Chart 4: I jointly compare the relative strength (on the X-axis) to the absolute trend strength (on the Y-axis) using the Chande Trend Meter (CTM). The average stock in the $SPX index is at (0,0), since the SPY ETF relative strength is derived by using ETFs rather than stocks. The stocks above the X-axis have stronger absolute trend strength than the average stock, which is at (0,0). The stocks to the right of the Y-axis have higher relative strength than the average strength. Thus, the strongest stocks are in the upper-right hand quadrant, and the weakest stocks are in the lower left-hand quadrant. TXN and NVDA are performing much better than the average stock in the $SPX universe.

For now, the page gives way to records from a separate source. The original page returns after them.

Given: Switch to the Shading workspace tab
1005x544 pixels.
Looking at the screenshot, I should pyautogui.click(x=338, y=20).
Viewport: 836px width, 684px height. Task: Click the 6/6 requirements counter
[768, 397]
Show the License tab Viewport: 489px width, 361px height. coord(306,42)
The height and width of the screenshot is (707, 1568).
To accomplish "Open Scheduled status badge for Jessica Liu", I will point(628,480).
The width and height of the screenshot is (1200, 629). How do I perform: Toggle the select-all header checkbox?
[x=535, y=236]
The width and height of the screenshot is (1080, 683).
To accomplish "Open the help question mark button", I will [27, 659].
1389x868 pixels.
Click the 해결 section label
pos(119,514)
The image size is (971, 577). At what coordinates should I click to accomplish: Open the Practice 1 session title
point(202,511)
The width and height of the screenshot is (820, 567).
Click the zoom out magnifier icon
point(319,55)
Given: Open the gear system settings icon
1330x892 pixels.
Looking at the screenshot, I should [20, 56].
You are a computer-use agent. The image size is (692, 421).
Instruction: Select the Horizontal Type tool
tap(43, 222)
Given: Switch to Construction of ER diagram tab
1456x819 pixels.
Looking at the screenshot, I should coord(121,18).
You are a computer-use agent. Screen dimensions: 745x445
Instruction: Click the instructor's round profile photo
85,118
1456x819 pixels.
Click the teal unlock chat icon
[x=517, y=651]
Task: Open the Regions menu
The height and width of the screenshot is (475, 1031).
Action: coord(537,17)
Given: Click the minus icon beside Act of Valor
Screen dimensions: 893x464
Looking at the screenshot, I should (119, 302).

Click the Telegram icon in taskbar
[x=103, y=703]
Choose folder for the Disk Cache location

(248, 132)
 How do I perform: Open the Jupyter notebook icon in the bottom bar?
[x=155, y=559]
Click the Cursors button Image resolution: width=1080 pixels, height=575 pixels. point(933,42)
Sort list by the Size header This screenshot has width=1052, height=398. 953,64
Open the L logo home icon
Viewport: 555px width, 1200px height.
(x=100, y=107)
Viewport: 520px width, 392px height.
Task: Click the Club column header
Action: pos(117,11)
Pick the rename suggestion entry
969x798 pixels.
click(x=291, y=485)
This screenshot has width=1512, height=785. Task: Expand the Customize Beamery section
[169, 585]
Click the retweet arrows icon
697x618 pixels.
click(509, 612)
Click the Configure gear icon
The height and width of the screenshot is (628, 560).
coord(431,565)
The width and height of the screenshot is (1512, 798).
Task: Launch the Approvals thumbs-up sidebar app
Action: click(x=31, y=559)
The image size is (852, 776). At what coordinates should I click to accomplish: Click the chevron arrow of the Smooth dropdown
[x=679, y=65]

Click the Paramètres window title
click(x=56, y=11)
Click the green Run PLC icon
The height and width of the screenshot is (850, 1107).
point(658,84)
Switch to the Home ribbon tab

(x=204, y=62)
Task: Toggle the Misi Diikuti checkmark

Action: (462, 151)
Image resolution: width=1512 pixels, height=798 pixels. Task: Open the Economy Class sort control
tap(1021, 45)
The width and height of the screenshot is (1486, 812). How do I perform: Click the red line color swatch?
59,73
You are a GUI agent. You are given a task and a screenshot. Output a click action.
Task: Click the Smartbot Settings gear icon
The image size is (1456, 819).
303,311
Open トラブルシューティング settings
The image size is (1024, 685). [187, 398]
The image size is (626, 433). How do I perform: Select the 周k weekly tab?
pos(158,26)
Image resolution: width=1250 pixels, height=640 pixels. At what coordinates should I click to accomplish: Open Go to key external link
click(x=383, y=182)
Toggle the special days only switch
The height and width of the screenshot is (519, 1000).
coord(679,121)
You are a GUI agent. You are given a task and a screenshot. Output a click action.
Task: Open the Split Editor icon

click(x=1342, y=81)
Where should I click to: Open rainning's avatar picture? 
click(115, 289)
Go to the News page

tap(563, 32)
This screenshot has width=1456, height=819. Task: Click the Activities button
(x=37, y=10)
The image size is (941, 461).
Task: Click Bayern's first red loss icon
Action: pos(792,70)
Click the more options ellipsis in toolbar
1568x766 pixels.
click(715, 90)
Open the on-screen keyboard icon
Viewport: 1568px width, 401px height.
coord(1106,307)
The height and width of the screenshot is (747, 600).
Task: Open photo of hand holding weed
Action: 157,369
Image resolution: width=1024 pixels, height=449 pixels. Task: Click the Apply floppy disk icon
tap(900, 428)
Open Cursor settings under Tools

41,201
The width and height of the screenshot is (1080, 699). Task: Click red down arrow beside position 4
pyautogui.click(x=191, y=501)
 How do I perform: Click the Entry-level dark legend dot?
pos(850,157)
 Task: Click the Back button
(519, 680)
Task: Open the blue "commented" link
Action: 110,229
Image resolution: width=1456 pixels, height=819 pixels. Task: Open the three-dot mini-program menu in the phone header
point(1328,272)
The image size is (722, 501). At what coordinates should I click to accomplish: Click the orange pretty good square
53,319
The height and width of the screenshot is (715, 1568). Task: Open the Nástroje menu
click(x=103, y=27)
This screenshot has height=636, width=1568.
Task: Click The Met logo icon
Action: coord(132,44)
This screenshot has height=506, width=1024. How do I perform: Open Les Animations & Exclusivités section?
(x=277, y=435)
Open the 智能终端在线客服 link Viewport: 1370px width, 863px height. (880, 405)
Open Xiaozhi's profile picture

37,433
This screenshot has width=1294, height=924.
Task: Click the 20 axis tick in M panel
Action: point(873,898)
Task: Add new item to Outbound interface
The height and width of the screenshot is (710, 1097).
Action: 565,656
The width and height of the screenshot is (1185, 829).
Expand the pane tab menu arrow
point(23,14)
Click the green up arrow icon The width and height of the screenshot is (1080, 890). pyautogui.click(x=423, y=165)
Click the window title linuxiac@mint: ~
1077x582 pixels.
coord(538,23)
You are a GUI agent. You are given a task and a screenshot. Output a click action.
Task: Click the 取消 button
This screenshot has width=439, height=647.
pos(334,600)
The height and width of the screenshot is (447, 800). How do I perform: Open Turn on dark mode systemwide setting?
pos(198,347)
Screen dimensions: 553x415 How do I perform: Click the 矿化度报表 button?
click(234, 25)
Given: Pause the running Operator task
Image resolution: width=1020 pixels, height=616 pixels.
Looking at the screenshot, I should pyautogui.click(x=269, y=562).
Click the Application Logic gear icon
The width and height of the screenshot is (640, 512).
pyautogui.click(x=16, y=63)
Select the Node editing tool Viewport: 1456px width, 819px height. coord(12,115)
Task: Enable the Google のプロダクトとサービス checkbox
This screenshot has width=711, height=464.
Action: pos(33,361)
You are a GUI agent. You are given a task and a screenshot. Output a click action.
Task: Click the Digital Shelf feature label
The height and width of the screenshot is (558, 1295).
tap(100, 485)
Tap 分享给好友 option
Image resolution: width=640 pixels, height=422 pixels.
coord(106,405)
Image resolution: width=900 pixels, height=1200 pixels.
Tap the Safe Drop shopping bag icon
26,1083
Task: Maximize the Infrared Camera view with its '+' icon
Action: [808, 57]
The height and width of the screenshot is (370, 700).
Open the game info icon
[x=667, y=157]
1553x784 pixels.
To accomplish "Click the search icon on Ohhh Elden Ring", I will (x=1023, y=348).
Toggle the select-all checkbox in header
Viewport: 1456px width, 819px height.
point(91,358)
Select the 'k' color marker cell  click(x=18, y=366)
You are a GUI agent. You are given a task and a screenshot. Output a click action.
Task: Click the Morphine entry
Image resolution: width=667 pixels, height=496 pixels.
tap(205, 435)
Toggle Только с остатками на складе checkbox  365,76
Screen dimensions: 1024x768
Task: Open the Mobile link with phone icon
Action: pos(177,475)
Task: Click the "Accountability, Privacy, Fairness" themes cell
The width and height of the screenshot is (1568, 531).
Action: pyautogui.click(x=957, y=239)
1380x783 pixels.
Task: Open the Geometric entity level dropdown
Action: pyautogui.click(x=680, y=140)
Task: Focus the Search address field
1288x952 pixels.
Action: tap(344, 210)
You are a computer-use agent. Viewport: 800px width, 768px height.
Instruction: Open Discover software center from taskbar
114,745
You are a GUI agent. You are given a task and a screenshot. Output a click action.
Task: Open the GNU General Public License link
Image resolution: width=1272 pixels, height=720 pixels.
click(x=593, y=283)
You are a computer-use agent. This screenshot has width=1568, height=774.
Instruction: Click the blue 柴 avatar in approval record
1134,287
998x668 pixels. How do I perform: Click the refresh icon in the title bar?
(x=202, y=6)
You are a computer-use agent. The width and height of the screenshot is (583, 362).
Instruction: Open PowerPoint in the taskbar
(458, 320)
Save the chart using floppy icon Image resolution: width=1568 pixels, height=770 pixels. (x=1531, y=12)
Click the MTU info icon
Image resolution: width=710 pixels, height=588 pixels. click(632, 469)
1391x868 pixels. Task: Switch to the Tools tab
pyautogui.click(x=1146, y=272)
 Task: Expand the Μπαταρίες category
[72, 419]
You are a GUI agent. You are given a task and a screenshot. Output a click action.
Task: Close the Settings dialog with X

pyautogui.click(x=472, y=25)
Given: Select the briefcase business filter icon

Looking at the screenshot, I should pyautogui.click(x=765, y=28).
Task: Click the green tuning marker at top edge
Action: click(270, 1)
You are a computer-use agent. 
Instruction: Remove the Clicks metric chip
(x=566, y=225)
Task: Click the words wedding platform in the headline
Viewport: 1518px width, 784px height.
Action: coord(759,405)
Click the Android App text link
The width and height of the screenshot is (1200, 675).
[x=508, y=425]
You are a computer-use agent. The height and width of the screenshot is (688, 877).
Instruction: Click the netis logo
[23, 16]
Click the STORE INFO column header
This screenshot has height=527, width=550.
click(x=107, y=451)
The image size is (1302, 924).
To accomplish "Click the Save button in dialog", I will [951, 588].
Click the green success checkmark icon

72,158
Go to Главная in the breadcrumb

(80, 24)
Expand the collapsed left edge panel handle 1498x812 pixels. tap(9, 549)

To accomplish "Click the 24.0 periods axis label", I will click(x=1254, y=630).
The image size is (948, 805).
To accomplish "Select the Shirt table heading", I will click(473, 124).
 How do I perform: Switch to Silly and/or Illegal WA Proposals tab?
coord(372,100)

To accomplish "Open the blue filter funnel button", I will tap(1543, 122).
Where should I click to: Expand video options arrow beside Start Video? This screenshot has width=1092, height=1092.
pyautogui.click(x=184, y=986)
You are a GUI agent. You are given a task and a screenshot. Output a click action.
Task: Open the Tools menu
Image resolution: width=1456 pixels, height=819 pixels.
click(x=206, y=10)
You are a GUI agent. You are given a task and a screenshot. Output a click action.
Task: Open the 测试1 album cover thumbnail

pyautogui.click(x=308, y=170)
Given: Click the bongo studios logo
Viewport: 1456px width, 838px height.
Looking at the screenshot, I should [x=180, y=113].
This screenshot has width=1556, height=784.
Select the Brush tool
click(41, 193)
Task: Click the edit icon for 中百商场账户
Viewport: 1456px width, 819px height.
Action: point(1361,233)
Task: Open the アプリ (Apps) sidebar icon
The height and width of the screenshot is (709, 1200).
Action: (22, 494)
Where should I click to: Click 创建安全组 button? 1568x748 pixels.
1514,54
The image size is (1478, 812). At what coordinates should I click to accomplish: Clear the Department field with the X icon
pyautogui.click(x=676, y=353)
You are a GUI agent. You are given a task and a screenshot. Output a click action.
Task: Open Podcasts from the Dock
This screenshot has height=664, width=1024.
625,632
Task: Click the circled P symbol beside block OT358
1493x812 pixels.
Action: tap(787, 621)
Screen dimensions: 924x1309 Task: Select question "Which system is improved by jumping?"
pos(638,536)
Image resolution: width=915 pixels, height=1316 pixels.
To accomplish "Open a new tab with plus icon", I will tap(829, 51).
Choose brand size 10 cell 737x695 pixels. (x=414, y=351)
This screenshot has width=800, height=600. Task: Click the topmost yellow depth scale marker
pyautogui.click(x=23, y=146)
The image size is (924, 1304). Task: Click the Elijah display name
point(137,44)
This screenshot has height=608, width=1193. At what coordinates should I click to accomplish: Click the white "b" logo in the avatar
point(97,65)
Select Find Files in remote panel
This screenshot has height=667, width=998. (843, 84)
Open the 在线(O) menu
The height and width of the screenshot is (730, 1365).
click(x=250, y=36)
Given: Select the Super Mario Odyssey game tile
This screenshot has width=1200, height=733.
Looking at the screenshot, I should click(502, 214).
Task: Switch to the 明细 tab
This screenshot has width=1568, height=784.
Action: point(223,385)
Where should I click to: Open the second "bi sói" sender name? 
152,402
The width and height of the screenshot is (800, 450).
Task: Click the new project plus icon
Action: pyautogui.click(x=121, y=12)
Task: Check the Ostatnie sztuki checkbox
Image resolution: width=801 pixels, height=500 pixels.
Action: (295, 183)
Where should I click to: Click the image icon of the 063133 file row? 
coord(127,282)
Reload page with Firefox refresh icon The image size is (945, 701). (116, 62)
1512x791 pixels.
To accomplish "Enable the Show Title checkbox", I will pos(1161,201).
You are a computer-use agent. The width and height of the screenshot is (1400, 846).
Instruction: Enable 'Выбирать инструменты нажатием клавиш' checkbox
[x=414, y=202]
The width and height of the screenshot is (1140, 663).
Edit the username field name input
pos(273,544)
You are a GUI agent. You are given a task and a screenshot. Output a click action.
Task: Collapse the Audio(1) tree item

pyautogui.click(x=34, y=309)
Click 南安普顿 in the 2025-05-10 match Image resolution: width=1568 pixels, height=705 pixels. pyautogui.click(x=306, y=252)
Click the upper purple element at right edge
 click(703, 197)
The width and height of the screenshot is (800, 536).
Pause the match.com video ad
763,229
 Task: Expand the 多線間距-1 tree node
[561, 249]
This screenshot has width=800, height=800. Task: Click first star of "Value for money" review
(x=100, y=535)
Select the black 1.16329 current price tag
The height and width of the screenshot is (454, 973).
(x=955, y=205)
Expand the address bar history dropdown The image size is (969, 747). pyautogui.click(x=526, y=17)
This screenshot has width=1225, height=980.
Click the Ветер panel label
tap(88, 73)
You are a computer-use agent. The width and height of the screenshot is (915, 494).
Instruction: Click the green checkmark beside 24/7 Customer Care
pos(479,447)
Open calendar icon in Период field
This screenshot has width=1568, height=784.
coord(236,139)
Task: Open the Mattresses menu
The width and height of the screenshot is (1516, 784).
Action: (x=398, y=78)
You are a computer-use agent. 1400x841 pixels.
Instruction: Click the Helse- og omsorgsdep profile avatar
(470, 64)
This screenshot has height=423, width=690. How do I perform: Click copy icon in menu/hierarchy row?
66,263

Chart 5: Texas Instruments has been strong since the breakout in September.
Three Interesting Charts
Here are three charts from different groups, to show counter-trend and trend-following opportunities. First, another stock recovering from the rotation in to Financials (ESIO). Electro Scientific Industries found support at the gap as we might expect from technical analysis, and has now broken above a down-trend line after consolidating for six weeks. Kohls and TCF Financial have broken above key resistance and are candidates for brute force trend-following analysis.
Chart 6: ESIO found support at the gap, with multiple tests of that support. It is now just testing the down-trend line. A long position with well-defined risk to the gap might be of interest to counter-trend traders. Risks include a pullback in the major market trend.
Chart 7: Kohl's has broken out along with other retailers enjoying renewed interest. Like every new breakout, a retest of the breakout levels will not be surprising.
Chart 8: The rotation into Financials followed by continued interest has led TCF to a breakout that has held after a brief consolidation above the breakout point. Every new breakout is vulnerable to a retest to check if prior resistance can be now become the new support.
Will this market ever pullback?
The tax cut rally has moved with great gusto to new highs, with the last 1000 points coming at perhaps the fastest rate ever in the long history of the Dow. Using the usual technical analysis tools, I can find a cluster of price targets in the 26,600-27,000 range, or say 1.5 to 3% or so above current levels. This is only a guess, and only you can decide if this upside headroom is sufficient to wait for a decent 3-5% pullback. The S&P 500 index is now more than 5% above its 50-day simple moving average, leading to calls for a pause, though the historical record is mixed. Strong trends have continued to move higher even with the $SPX 5% above its 50-day average, and pullbacks over the past 10 years have been shallow, in the 1-5% range, though deeper ones can also be found. A 1000-1500 point pullback would make the professionals happy.
Chart 9: A rough guess suggests a 1.5 to 3% upside headroom is available before a pullback would become more likely, but this is only a guess, and the $SPX is already more than 5% above its 50-day average, triggering calls for a pullback now.
The market is trending well, and market internals are strong, but outside events could always precipitate a quick drop.